Top of Extracted material

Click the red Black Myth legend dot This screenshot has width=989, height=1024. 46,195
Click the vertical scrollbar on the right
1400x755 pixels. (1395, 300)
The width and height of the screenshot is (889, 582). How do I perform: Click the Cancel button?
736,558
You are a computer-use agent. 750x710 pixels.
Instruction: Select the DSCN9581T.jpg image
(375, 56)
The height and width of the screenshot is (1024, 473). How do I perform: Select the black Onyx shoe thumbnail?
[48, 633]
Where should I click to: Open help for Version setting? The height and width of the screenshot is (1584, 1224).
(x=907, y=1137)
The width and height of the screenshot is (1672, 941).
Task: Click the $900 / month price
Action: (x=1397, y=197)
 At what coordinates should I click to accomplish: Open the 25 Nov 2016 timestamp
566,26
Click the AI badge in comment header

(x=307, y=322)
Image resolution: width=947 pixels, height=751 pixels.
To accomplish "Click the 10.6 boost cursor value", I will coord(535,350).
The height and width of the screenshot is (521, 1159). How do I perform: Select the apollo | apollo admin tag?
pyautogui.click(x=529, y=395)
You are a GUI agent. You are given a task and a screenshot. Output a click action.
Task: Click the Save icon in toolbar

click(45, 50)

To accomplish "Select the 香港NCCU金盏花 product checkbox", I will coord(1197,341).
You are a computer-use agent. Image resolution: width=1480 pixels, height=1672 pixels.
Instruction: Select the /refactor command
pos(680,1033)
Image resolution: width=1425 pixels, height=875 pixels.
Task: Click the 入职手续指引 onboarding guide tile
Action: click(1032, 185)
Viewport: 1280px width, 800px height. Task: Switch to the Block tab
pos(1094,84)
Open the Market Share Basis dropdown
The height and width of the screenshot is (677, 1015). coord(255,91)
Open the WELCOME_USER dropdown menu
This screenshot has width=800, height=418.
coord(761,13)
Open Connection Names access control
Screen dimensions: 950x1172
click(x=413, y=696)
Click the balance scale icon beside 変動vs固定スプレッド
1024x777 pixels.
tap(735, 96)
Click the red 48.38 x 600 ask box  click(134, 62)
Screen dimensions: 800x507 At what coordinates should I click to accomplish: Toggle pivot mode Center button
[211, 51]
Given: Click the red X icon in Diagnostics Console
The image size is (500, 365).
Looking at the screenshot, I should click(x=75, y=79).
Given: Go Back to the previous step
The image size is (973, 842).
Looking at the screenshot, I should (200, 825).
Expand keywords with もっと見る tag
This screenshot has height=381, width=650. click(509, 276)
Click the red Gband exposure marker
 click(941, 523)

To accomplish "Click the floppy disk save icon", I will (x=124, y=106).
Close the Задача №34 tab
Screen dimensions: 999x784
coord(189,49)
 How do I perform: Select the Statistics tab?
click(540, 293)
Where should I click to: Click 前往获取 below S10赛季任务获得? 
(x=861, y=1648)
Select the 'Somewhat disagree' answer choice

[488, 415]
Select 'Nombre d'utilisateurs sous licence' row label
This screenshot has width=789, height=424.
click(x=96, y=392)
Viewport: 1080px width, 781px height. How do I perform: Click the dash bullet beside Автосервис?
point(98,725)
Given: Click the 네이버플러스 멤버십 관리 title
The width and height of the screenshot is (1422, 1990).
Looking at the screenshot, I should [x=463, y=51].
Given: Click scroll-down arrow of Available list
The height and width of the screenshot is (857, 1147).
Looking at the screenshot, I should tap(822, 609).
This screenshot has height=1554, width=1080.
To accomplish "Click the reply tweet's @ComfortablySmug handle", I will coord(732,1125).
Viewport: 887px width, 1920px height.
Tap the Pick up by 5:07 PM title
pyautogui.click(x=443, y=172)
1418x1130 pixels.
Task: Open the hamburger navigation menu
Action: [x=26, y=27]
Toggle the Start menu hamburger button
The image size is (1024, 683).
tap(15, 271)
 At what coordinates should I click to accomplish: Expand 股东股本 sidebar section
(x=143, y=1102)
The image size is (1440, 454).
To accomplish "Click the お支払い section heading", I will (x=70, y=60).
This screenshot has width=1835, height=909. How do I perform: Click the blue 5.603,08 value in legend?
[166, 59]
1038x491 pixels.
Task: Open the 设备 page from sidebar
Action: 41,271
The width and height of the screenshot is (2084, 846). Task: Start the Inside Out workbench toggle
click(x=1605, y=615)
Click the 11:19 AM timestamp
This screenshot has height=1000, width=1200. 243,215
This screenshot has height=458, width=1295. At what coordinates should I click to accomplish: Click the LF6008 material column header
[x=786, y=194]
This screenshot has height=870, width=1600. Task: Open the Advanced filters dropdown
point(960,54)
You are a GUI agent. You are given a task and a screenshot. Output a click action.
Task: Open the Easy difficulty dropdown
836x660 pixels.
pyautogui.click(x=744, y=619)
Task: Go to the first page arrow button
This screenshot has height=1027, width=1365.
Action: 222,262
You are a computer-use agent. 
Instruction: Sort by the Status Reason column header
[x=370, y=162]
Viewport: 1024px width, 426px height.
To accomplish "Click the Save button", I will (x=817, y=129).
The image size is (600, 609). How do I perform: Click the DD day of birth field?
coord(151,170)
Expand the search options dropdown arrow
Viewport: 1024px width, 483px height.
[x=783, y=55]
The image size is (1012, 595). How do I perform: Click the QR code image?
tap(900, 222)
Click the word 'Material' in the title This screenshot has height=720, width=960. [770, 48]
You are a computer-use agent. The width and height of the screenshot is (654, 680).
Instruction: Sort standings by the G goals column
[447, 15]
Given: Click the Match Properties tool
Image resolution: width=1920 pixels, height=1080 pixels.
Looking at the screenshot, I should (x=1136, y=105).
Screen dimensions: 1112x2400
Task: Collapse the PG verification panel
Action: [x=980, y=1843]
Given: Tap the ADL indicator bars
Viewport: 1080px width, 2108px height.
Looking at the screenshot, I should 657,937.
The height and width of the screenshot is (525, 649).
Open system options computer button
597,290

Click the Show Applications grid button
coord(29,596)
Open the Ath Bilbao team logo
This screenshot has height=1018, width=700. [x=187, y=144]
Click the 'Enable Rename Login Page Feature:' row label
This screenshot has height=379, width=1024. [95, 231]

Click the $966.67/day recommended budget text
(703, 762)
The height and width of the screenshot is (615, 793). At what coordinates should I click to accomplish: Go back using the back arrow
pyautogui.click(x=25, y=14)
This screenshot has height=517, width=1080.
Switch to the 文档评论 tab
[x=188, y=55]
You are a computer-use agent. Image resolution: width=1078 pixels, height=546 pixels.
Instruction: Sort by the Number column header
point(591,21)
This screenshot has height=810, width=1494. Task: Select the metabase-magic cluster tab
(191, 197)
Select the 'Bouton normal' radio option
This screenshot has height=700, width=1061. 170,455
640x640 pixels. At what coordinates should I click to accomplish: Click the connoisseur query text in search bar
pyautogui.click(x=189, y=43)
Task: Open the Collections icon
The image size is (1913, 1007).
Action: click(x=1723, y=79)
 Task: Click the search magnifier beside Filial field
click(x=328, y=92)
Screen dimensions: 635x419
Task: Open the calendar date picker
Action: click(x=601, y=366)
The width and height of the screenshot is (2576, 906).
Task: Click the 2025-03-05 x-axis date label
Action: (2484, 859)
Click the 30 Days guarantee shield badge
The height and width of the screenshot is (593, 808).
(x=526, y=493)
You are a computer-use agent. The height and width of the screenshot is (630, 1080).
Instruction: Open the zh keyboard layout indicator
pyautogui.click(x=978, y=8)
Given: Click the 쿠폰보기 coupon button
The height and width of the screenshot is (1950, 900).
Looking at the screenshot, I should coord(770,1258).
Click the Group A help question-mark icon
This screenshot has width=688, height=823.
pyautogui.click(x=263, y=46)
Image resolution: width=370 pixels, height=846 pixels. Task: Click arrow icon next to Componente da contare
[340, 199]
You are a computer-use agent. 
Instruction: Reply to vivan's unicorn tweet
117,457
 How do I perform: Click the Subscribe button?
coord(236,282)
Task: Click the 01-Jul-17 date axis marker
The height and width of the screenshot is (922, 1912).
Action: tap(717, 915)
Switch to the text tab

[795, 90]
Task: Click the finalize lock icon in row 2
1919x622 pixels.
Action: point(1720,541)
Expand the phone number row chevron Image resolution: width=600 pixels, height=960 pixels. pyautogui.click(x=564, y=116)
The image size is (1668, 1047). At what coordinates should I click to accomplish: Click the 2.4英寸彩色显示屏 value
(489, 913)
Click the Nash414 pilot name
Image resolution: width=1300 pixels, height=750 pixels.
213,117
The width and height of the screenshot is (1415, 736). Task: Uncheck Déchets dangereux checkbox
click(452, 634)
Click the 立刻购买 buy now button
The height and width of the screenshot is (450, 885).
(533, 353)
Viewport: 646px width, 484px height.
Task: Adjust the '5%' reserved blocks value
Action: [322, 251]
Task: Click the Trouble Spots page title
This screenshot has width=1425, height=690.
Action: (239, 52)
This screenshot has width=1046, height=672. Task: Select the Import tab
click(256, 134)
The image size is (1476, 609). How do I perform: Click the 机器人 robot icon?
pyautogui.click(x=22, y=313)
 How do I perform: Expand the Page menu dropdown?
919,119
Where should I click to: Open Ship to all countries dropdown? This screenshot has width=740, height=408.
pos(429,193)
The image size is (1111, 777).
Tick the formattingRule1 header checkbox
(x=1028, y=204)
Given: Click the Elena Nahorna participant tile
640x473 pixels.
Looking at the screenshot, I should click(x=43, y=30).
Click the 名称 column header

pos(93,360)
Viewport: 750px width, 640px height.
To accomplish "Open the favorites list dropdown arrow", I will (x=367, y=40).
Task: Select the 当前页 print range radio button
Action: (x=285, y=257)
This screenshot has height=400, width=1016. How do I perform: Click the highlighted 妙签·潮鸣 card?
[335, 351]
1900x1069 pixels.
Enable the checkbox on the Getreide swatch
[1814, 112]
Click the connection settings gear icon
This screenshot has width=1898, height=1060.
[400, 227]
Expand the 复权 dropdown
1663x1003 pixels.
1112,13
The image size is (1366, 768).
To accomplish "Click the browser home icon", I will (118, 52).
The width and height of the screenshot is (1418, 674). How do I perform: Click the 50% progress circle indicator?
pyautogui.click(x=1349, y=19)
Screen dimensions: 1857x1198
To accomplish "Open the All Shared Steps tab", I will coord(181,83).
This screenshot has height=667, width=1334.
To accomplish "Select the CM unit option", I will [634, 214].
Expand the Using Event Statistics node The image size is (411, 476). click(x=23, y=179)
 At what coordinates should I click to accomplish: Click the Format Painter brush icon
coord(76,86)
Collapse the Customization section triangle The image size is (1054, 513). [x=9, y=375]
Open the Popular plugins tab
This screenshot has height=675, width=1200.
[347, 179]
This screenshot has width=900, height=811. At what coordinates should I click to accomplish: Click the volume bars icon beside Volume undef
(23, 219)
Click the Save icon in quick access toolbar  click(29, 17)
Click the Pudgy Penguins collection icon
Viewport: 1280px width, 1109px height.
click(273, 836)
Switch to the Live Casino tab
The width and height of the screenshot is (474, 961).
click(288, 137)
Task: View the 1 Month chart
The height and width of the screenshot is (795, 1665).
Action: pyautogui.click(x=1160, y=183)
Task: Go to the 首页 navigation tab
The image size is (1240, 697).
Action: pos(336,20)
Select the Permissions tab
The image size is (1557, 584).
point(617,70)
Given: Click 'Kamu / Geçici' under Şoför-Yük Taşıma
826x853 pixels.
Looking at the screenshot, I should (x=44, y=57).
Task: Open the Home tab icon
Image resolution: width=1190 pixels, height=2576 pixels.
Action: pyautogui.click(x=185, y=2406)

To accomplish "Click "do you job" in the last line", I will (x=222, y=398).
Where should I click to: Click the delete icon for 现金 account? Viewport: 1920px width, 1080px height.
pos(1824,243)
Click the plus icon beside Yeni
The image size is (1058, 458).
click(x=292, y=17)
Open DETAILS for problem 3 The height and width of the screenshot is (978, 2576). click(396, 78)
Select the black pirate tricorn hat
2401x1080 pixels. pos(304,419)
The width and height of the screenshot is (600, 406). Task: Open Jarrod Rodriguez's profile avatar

Bottom of Extracted material

Task prompt: The word "agent" occurs on some lines of the data. Give the number of those lines only.

Your solution: 9